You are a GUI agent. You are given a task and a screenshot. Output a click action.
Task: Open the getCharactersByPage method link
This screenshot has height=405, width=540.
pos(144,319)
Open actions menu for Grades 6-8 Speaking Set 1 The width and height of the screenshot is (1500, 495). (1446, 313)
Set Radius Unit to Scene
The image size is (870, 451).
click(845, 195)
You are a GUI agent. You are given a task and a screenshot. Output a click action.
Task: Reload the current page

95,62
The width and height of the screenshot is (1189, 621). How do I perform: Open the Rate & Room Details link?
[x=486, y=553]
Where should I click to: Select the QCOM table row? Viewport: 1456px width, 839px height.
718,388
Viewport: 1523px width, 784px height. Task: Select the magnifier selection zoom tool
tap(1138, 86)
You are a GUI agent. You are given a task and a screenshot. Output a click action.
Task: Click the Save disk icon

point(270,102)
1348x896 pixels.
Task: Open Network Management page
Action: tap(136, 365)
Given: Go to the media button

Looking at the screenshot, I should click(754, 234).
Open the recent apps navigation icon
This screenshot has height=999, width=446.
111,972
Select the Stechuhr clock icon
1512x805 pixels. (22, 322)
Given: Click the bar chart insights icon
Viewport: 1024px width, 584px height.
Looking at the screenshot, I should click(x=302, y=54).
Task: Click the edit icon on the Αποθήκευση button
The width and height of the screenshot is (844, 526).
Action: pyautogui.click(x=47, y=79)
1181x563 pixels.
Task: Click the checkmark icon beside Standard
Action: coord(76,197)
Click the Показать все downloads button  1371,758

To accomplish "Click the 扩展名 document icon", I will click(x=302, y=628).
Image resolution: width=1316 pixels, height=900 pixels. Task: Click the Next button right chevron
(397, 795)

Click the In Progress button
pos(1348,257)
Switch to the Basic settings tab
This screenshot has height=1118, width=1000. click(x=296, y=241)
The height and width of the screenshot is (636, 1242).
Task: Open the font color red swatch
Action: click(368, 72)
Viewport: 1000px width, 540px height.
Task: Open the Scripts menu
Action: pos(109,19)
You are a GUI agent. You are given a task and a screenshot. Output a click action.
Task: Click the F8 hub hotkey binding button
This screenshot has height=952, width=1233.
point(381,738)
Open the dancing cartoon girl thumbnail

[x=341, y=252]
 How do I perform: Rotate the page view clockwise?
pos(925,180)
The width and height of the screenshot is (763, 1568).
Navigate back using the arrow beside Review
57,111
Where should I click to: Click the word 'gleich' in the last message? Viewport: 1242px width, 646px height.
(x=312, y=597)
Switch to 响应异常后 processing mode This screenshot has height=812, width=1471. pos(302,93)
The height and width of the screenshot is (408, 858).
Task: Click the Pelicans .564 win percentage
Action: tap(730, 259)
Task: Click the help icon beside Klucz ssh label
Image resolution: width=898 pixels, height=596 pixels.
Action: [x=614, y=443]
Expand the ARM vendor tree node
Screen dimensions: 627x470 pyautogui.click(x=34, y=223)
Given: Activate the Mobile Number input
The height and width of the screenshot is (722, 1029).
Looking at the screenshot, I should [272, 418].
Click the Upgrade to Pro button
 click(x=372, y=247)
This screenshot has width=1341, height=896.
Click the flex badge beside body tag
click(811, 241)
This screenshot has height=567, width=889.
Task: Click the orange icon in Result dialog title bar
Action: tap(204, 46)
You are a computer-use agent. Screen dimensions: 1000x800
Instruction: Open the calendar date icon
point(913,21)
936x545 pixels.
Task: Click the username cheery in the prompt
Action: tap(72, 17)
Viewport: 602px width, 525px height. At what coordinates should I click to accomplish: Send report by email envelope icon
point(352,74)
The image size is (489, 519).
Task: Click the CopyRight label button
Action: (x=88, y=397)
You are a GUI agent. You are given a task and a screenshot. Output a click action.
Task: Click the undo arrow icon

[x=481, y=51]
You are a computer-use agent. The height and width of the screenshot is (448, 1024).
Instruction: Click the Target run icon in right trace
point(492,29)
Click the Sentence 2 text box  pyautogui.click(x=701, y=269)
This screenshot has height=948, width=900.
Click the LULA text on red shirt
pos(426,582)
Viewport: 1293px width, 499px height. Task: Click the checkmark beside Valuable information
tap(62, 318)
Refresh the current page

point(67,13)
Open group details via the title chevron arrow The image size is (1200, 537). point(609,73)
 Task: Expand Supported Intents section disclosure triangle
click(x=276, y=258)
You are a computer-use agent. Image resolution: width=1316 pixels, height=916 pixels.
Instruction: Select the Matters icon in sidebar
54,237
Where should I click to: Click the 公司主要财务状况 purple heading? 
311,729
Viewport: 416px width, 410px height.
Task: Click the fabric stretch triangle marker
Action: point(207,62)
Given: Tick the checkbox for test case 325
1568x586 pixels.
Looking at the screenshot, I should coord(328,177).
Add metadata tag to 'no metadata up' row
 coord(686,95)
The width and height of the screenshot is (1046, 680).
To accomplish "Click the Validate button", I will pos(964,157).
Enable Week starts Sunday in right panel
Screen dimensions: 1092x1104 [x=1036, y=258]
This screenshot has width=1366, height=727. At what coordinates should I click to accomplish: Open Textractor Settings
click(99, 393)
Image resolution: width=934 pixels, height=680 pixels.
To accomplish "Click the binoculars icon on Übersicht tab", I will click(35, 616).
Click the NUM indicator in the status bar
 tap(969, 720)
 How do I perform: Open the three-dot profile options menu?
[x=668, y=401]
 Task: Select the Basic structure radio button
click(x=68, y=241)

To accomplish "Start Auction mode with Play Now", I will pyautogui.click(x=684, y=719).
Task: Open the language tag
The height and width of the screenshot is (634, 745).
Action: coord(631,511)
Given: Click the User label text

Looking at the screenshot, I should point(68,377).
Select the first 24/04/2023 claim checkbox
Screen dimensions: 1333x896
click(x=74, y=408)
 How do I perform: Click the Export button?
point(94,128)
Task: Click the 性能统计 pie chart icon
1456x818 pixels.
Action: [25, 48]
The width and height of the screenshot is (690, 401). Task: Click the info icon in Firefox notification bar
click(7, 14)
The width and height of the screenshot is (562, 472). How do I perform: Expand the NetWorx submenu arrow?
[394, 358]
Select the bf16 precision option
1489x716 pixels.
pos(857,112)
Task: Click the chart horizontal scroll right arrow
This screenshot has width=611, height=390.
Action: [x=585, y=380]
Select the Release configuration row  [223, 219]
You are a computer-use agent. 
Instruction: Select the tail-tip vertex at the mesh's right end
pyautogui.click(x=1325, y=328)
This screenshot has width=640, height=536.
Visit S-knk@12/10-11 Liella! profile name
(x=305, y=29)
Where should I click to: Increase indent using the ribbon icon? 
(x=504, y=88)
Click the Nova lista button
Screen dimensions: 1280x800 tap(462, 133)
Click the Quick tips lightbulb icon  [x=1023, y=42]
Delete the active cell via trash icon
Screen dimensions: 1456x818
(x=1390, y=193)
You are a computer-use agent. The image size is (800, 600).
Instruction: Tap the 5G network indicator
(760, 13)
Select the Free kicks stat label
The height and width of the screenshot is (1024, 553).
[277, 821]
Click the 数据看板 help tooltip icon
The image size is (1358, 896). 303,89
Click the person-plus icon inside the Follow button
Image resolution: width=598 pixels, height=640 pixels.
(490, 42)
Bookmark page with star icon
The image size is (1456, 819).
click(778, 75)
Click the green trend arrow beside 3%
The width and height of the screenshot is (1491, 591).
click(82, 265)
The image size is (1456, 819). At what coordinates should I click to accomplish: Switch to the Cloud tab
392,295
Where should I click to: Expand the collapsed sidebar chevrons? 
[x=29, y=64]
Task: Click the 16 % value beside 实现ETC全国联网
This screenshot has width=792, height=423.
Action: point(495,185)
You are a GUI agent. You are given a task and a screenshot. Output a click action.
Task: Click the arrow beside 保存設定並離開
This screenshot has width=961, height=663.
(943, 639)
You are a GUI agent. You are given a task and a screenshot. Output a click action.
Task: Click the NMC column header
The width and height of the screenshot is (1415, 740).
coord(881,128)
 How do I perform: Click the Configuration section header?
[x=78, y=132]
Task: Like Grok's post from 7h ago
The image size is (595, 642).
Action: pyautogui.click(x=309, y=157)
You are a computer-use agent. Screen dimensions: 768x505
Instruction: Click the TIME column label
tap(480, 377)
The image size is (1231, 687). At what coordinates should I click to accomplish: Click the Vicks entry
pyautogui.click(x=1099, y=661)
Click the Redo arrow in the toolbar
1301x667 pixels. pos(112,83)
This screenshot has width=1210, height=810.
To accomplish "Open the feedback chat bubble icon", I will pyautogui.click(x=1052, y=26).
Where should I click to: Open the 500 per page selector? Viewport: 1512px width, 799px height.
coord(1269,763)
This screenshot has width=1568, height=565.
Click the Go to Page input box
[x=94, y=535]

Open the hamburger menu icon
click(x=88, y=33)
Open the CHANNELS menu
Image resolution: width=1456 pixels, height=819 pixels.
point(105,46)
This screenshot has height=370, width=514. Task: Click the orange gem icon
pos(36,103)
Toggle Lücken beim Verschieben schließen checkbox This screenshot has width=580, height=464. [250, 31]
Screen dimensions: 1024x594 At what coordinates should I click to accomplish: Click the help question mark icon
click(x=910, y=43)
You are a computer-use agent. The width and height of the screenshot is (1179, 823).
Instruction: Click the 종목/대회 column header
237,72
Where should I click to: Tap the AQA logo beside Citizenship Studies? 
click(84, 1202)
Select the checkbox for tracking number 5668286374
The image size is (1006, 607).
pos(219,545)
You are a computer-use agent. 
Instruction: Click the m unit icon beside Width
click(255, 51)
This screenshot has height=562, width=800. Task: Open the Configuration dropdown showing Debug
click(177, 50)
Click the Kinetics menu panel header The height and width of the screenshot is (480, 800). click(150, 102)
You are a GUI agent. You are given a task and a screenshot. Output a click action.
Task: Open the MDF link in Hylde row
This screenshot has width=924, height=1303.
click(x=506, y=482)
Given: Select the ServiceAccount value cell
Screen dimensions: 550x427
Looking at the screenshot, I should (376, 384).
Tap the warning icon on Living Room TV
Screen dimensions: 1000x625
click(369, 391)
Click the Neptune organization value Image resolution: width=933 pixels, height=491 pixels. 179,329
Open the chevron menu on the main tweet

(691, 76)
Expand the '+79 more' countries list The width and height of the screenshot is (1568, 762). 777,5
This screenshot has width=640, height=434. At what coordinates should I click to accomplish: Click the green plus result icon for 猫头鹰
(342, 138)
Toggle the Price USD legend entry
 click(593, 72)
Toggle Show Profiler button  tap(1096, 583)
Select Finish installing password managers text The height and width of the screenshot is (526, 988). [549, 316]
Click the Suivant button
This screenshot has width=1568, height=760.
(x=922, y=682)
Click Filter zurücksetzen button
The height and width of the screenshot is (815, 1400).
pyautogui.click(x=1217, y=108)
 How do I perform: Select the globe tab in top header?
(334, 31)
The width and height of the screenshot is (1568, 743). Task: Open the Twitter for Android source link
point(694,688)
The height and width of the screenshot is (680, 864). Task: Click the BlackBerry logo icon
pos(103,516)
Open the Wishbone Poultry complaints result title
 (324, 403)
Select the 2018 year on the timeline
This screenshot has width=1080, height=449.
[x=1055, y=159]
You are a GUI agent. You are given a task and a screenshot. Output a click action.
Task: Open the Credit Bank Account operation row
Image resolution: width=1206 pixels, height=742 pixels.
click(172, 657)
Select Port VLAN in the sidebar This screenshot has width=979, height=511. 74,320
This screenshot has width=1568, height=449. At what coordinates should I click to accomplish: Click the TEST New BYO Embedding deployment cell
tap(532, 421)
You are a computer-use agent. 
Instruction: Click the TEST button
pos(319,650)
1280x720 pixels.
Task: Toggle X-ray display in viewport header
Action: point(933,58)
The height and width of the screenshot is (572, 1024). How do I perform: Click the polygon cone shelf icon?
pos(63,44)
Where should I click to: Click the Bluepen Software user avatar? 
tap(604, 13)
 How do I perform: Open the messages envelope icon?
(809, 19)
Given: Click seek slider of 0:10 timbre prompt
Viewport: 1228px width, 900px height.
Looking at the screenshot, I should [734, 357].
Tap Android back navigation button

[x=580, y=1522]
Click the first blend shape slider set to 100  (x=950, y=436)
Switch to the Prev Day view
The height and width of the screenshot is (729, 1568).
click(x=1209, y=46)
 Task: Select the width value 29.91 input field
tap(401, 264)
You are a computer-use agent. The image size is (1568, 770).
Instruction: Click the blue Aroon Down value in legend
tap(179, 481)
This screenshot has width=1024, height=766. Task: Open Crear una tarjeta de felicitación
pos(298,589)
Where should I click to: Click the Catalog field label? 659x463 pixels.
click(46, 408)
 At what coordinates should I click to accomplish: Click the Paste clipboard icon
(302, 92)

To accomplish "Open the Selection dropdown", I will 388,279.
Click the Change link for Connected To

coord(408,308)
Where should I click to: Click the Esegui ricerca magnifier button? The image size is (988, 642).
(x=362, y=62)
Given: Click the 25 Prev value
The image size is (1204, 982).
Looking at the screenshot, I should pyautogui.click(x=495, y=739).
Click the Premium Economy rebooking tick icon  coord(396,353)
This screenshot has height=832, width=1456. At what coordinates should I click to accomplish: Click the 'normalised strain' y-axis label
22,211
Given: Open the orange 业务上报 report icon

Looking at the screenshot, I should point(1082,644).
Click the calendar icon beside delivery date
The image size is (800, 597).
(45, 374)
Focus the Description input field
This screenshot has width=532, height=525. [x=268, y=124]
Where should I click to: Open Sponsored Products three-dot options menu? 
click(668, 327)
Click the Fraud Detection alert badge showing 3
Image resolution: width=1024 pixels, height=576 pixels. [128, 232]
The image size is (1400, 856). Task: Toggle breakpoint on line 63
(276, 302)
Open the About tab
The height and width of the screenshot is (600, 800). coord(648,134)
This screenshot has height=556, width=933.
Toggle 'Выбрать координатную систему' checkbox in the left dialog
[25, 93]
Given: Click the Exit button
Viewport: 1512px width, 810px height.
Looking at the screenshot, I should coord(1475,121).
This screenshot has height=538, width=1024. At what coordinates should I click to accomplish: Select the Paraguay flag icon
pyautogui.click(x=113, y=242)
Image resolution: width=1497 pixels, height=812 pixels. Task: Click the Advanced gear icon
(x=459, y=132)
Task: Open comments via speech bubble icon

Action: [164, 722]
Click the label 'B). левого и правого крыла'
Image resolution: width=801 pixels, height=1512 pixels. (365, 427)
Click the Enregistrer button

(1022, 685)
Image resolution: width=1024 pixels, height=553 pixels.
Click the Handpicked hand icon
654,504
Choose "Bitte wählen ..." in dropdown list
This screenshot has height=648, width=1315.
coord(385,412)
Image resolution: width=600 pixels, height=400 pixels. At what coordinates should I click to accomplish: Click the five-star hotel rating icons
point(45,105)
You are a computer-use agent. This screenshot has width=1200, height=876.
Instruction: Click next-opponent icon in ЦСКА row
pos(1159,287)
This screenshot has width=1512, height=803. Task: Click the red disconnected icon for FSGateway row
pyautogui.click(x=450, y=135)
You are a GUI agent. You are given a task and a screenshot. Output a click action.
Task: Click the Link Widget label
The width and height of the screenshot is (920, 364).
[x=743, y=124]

=-=-=-=-=

- **What you are asked to do**: In the data above, copy out word for word the lines beginning with the one containing "Task: Click the edit" and ending with the one containing "Action: pos(109,19)", including both of those lines.

- **Exercise solution**:
Task: Click the edit icon on the Αποθήκευση button
The width and height of the screenshot is (844, 526).
Action: pyautogui.click(x=47, y=79)
1181x563 pixels.
Task: Click the checkmark icon beside Standard
Action: coord(76,197)
Click the Показать все downloads button  1371,758

To accomplish "Click the 扩展名 document icon", I will click(x=302, y=628).
Image resolution: width=1316 pixels, height=900 pixels. Task: Click the Next button right chevron
(397, 795)

Click the In Progress button
pos(1348,257)
Switch to the Basic settings tab
This screenshot has height=1118, width=1000. click(x=296, y=241)
The height and width of the screenshot is (636, 1242).
Task: Open the font color red swatch
Action: click(368, 72)
Viewport: 1000px width, 540px height.
Task: Open the Scripts menu
Action: pos(109,19)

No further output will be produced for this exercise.